3. $(-\mathbf{j}) \times (-3\mathbf{j})$
$= (-1 \times -3) (\mathbf{j} \times \mathbf{j})$
$= 3 (0)$
$= 0$

4. $(-\mathbf{j}) \times (\mathbf{k})$
$= -1 (\mathbf{j} \times \mathbf{k})$
$= -1 (\mathbf{i})$
$= -\mathbf{i}$

Finally, we add all these results together:
$\mathbf{a} \times \mathbf{b} = -9\mathbf{k} - 3\mathbf{j} + 0 - \mathbf{i}$

Let's write it in the standard order ($\mathbf{i}$, $\mathbf{j}$, $\mathbf{k}$):
$\mathbf{a} \times \mathbf{b} = -\mathbf{i} - 3\mathbf{j} - 9\mathbf{k}$

Alternative answer

Answer: -**i** - 3**j** - 9**k** Explain
This is a question about finding the cross product of two vectors . The solving step is:

First, we need to make sure our vectors have all three parts (**i**, **j**, **k**), even if some are zero.
Our vectors are:
**a** = 3**i** - **j** + 0**k** (This means a₁=3, a₂=-1, a₃=0)
**b** = 0**i** - 3**j** + **k** (This means b₁=0, b₂=-3, b₃=1)

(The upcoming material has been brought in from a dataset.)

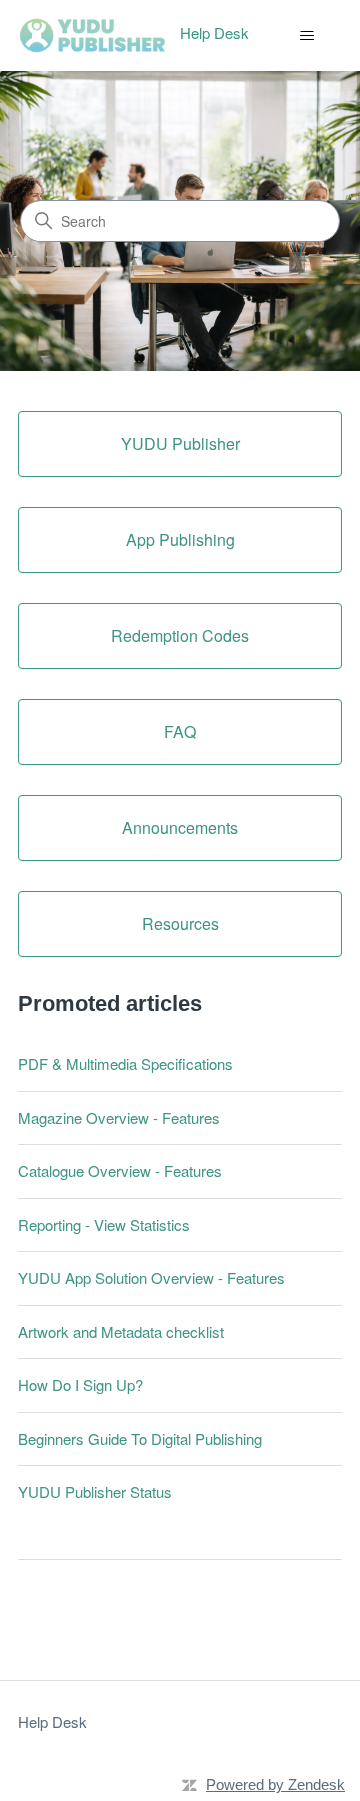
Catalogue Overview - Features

To find the cross product **a** x **b**, we use a special rule (it's like a pattern!):
The **i** part is (a₂b₃ - a₃b₂)
The **j** part is -(a₁b₃ - a₃b₁)
The **k** part is (a₁b₂ - a₂b₁)

Let's plug in the numbers:
For the **i** part: ((-1) * (1)) - ((0) * (-3)) = -1 - 0 = -1
So, the **i** component is -1**i**.

For the **j** part: -((3) * (1)) - ((0) * (0))) = -(3 - 0) = -3
So, the **j** component is -3**j**.

For the **k** part: ((3) * (-3)) - ((-1) * (0))) = -9 - 0 = -9
So, the **k** component is -9**k**.

Putting it all together, the cross product **a** x **b** is -1**i** - 3**j** - 9**k**, or just -**i** - 3**j** - 9**k**.